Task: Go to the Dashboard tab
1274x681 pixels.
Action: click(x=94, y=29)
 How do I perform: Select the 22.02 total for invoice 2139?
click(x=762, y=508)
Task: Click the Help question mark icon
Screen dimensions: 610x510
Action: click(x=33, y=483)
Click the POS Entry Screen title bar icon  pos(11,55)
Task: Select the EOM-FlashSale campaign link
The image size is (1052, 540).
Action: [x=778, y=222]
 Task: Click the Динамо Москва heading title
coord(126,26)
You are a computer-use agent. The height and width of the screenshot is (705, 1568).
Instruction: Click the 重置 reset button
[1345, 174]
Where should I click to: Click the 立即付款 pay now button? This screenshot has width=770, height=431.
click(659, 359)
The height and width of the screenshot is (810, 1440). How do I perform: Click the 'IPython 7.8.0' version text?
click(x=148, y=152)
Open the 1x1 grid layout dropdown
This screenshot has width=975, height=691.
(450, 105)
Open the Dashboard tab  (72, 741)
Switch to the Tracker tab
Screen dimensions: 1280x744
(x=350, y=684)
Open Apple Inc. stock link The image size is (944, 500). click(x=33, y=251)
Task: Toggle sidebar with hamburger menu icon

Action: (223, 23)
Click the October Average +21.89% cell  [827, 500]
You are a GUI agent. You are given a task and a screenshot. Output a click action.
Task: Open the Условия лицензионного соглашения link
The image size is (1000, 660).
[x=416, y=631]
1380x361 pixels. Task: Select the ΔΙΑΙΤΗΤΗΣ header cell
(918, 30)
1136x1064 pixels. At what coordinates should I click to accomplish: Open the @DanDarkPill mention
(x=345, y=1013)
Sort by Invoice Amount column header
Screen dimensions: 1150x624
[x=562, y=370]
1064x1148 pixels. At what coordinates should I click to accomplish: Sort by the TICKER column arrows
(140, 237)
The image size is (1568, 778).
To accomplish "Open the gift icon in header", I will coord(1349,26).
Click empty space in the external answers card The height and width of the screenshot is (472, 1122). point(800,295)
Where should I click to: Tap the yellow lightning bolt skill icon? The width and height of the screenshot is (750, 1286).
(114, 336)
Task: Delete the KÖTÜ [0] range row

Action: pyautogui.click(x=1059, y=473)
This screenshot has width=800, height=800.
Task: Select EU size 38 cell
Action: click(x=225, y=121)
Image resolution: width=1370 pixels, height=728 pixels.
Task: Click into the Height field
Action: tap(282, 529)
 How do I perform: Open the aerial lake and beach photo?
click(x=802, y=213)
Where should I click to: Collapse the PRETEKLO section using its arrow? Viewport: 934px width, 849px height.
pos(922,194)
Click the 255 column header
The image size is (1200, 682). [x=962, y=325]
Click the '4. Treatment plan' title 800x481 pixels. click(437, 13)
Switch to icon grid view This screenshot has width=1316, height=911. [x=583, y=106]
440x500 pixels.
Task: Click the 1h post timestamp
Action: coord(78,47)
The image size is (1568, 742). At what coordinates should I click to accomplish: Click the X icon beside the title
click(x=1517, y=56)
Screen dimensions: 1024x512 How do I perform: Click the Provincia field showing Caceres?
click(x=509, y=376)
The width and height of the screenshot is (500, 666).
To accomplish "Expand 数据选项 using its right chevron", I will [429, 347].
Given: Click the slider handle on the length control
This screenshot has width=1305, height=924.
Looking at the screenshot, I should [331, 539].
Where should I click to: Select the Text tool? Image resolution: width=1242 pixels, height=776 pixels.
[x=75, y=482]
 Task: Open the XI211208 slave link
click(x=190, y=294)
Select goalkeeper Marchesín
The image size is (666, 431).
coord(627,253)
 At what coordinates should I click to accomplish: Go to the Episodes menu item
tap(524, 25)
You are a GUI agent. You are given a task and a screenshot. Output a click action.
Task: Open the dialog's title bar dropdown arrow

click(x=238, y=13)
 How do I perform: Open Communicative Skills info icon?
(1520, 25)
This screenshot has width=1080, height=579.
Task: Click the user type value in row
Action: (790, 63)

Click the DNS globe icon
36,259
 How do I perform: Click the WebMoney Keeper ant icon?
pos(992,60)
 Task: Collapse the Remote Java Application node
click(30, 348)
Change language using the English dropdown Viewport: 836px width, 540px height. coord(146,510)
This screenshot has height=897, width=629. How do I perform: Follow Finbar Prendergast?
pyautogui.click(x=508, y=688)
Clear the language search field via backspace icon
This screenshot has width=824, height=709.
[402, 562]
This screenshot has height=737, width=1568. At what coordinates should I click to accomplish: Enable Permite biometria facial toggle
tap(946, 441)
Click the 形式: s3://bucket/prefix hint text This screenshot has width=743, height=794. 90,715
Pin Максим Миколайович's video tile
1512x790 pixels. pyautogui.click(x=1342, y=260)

===============

● What the exercise asks
Output all of the material exactly as written.

● Task output
Task: Go to the Dashboard tab
1274x681 pixels.
Action: click(x=94, y=29)
 How do I perform: Select the 22.02 total for invoice 2139?
click(x=762, y=508)
Task: Click the Help question mark icon
Screen dimensions: 610x510
Action: click(x=33, y=483)
Click the POS Entry Screen title bar icon  pos(11,55)
Task: Select the EOM-FlashSale campaign link
The image size is (1052, 540).
Action: [x=778, y=222]
 Task: Click the Динамо Москва heading title
coord(126,26)
You are a computer-use agent. The height and width of the screenshot is (705, 1568).
Instruction: Click the 重置 reset button
[1345, 174]
Where should I click to: Click the 立即付款 pay now button? This screenshot has width=770, height=431.
click(659, 359)
The height and width of the screenshot is (810, 1440). How do I perform: Click the 'IPython 7.8.0' version text?
click(x=148, y=152)
Open the 1x1 grid layout dropdown
This screenshot has width=975, height=691.
(450, 105)
Open the Dashboard tab  (72, 741)
Switch to the Tracker tab
Screen dimensions: 1280x744
(x=350, y=684)
Open Apple Inc. stock link The image size is (944, 500). click(x=33, y=251)
Task: Toggle sidebar with hamburger menu icon

Action: (223, 23)
Click the October Average +21.89% cell  [827, 500]
You are a GUI agent. You are given a task and a screenshot. Output a click action.
Task: Open the Условия лицензионного соглашения link
The image size is (1000, 660).
[x=416, y=631]
1380x361 pixels. Task: Select the ΔΙΑΙΤΗΤΗΣ header cell
(918, 30)
1136x1064 pixels. At what coordinates should I click to accomplish: Open the @DanDarkPill mention
(x=345, y=1013)
Sort by Invoice Amount column header
Screen dimensions: 1150x624
[x=562, y=370]
1064x1148 pixels. At what coordinates should I click to accomplish: Sort by the TICKER column arrows
(140, 237)
The image size is (1568, 778).
To accomplish "Open the gift icon in header", I will coord(1349,26).
Click empty space in the external answers card The height and width of the screenshot is (472, 1122). point(800,295)
Where should I click to: Tap the yellow lightning bolt skill icon? The width and height of the screenshot is (750, 1286).
(114, 336)
Task: Delete the KÖTÜ [0] range row

Action: pyautogui.click(x=1059, y=473)
This screenshot has width=800, height=800.
Task: Select EU size 38 cell
Action: click(x=225, y=121)
Image resolution: width=1370 pixels, height=728 pixels.
Task: Click into the Height field
Action: tap(282, 529)
 How do I perform: Open the aerial lake and beach photo?
click(x=802, y=213)
Where should I click to: Collapse the PRETEKLO section using its arrow? Viewport: 934px width, 849px height.
pos(922,194)
Click the 255 column header
The image size is (1200, 682). [x=962, y=325]
Click the '4. Treatment plan' title 800x481 pixels. click(437, 13)
Switch to icon grid view This screenshot has width=1316, height=911. [x=583, y=106]
440x500 pixels.
Task: Click the 1h post timestamp
Action: coord(78,47)
The image size is (1568, 742). At what coordinates should I click to accomplish: Click the X icon beside the title
click(x=1517, y=56)
Screen dimensions: 1024x512 How do I perform: Click the Provincia field showing Caceres?
click(x=509, y=376)
The width and height of the screenshot is (500, 666).
To accomplish "Expand 数据选项 using its right chevron", I will [429, 347].
Given: Click the slider handle on the length control
This screenshot has width=1305, height=924.
Looking at the screenshot, I should [331, 539].
Where should I click to: Select the Text tool? Image resolution: width=1242 pixels, height=776 pixels.
[x=75, y=482]
 Task: Open the XI211208 slave link
click(x=190, y=294)
Select goalkeeper Marchesín
The image size is (666, 431).
coord(627,253)
 At what coordinates should I click to accomplish: Go to the Episodes menu item
tap(524, 25)
You are a GUI agent. You are given a task and a screenshot. Output a click action.
Task: Open the dialog's title bar dropdown arrow

click(x=238, y=13)
 How do I perform: Open Communicative Skills info icon?
(1520, 25)
This screenshot has width=1080, height=579.
Task: Click the user type value in row
Action: (790, 63)

Click the DNS globe icon
36,259
 How do I perform: Click the WebMoney Keeper ant icon?
pos(992,60)
 Task: Collapse the Remote Java Application node
click(30, 348)
Change language using the English dropdown Viewport: 836px width, 540px height. coord(146,510)
This screenshot has height=897, width=629. How do I perform: Follow Finbar Prendergast?
pyautogui.click(x=508, y=688)
Clear the language search field via backspace icon
This screenshot has width=824, height=709.
[402, 562]
This screenshot has height=737, width=1568. At what coordinates should I click to accomplish: Enable Permite biometria facial toggle
tap(946, 441)
Click the 形式: s3://bucket/prefix hint text This screenshot has width=743, height=794. 90,715
Pin Максим Миколайович's video tile
1512x790 pixels. pyautogui.click(x=1342, y=260)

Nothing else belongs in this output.